In the first seven months of 2025, Beijing conducted 42 total space launches, 41 of which succeeded, according to the Space Force. The launches placed 112 payloads into orbit, including 19 intelligence, surveillance and reconnaissance satellites. China’s fleet now includes more than 500 spacecraft equipped with optical, multispectral, radar and radio frequency sensors.
Among its recent launches, the nation deployed two demonstration remote-sensing satellites, dubbed Shiyan-30-01 and -02, into orbit on Sept. 29, according to CASC.
Beijing continues to expand its space portfolio across multiple orbits. To compete with Western nations’ proliferated-LEO (p-LEO) constellations, such as SpaceX’s Starlink, China plans to launch nearly 650 satellites by year-end and 15,000 by 2030 for its G60 communications fleet. The China Satellite Network Group is developing a separate p-LEO constellation with 13,000 satellites.
China could soon increase its launch cadence as it develops reusable launch vehicles, Sidari said. The country completed a vertical-takeoff-and-landing test with a reusable launch vehicle that reached 12 km in 2024. “It is concerning once they figure out that reusable lift,” he said.
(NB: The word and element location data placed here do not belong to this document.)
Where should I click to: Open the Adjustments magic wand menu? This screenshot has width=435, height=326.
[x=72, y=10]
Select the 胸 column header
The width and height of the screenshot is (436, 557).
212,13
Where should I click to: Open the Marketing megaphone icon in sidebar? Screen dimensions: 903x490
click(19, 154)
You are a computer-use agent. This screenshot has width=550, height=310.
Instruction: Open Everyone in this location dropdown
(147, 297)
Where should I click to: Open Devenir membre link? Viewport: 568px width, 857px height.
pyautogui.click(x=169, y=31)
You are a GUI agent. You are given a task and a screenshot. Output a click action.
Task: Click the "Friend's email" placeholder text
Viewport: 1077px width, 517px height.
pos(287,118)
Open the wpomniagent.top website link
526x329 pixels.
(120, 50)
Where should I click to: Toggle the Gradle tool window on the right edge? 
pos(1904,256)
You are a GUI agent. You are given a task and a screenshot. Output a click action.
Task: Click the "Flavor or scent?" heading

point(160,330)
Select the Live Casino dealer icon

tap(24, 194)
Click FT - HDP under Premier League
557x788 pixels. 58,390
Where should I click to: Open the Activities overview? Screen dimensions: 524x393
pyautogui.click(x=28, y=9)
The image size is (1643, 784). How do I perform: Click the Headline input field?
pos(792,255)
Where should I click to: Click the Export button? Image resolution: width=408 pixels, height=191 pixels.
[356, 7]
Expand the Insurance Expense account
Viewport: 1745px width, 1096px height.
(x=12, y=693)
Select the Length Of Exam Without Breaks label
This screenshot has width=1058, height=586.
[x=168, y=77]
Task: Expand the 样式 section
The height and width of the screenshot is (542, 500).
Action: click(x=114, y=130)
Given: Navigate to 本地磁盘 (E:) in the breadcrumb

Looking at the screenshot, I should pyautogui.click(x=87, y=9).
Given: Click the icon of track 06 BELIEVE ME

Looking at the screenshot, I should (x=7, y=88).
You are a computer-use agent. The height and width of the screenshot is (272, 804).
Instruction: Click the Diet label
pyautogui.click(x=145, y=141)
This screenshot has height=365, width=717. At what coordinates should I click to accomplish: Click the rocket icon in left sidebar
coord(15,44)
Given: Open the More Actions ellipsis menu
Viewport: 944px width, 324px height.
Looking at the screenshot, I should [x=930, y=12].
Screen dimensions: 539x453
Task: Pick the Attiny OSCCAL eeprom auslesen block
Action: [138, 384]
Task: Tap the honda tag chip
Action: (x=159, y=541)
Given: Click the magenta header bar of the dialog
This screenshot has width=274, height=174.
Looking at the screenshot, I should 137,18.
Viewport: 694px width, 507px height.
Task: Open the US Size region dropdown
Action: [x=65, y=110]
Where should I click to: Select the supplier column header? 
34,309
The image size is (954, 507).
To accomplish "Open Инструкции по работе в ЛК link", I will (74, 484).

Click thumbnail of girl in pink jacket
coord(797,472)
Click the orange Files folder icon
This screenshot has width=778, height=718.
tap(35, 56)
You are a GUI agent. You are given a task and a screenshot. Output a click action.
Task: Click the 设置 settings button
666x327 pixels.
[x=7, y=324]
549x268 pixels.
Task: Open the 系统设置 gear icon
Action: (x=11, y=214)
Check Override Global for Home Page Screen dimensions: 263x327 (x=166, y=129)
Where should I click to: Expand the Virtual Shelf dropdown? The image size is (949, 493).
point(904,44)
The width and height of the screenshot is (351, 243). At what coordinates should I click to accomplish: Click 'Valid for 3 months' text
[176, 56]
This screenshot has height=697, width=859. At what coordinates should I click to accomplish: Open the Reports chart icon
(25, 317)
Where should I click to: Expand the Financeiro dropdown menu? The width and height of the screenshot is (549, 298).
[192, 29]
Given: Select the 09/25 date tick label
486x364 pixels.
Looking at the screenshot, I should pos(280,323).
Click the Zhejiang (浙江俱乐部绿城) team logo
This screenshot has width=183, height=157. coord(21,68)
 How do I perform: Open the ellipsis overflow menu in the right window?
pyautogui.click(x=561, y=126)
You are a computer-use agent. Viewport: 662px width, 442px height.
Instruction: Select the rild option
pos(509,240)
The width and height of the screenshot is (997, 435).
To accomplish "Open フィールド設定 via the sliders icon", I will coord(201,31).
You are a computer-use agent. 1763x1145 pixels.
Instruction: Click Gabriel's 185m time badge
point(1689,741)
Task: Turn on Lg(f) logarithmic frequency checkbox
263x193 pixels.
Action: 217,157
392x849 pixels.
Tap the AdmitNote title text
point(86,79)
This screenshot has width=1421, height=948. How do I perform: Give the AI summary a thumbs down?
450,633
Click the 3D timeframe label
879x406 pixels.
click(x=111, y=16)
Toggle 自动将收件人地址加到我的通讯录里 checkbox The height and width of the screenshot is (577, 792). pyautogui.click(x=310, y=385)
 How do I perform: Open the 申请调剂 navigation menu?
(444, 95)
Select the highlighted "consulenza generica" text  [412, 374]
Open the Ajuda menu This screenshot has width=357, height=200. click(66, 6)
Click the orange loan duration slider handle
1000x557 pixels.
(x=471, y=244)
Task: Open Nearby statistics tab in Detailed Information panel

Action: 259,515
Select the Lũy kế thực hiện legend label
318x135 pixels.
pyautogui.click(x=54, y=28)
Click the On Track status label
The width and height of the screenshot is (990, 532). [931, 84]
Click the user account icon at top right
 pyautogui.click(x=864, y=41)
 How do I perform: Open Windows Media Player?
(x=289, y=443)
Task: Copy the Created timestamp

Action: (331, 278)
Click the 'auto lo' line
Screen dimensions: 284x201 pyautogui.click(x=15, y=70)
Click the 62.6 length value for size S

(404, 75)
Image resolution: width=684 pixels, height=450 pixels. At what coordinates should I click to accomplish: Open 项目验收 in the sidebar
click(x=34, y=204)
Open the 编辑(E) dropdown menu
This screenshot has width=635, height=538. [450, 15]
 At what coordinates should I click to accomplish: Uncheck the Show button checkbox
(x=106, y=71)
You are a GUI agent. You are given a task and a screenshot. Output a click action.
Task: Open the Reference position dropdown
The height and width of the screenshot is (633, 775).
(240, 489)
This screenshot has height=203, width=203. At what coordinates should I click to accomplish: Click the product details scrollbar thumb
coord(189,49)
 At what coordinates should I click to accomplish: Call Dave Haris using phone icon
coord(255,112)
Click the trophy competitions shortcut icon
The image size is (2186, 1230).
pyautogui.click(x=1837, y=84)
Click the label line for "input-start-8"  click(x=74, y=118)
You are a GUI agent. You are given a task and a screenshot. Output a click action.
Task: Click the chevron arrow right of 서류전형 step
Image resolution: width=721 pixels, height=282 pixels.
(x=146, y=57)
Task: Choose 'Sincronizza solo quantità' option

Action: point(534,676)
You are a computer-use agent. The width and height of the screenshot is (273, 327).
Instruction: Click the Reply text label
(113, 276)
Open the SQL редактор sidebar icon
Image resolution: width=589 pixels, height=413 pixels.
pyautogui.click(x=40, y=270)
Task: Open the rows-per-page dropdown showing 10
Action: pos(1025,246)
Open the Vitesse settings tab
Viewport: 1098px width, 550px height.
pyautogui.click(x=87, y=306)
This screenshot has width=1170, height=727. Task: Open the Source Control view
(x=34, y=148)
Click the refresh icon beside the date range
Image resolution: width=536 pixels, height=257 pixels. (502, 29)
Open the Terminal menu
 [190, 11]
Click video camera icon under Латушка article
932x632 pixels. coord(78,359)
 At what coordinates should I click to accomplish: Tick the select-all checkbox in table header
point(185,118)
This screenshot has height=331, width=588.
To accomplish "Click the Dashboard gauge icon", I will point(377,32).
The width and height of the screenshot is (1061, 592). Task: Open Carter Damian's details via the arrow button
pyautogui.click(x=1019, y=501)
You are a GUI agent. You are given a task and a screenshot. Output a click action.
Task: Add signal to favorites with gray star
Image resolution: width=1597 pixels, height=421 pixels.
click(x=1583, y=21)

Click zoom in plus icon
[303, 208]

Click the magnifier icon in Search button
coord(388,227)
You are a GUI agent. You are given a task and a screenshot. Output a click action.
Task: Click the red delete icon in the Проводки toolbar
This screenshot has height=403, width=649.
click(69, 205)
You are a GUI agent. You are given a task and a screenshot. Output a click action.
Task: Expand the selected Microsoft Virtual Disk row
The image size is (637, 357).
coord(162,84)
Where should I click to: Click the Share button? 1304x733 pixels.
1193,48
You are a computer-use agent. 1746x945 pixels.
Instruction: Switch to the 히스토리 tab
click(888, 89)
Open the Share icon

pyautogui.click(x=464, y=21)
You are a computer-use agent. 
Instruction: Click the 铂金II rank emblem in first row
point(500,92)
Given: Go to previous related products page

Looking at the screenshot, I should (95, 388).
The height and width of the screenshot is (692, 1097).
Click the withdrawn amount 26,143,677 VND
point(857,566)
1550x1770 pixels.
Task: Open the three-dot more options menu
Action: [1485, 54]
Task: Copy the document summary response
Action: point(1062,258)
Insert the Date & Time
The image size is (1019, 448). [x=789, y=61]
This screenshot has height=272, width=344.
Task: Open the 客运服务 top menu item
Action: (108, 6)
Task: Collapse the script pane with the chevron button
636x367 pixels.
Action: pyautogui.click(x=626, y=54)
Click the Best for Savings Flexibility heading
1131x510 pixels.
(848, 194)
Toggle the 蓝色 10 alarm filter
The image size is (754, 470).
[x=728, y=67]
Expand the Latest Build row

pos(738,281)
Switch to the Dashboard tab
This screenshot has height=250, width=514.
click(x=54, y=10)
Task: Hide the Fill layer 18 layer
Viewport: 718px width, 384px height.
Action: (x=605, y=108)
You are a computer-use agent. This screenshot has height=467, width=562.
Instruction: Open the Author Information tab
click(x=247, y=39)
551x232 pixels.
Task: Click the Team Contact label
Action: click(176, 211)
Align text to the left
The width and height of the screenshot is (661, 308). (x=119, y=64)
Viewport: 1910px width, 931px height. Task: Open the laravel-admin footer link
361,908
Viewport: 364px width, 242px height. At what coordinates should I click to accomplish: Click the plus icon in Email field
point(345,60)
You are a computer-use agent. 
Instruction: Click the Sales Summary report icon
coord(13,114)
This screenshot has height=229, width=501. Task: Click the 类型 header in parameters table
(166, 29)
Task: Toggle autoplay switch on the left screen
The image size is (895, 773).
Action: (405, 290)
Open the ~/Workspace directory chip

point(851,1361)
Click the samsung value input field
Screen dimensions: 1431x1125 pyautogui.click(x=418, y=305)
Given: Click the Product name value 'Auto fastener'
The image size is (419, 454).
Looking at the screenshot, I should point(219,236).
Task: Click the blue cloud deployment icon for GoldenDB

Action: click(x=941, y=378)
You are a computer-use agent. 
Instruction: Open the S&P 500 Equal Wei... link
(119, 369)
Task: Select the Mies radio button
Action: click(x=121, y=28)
Rendezvous and proximity operations remain a major Chinese focus. In June, commercial space trackers observed two Chinese satellites, Shijian-21 and Shijian-25, maneuvering in close proximity with each other in GEO. Once aligned, the satellites appeared to conduct “probable satellite refueling experiments,” the Space Force said. China is also developing inspector satellites that the Pentagon warns could someday function as weapons.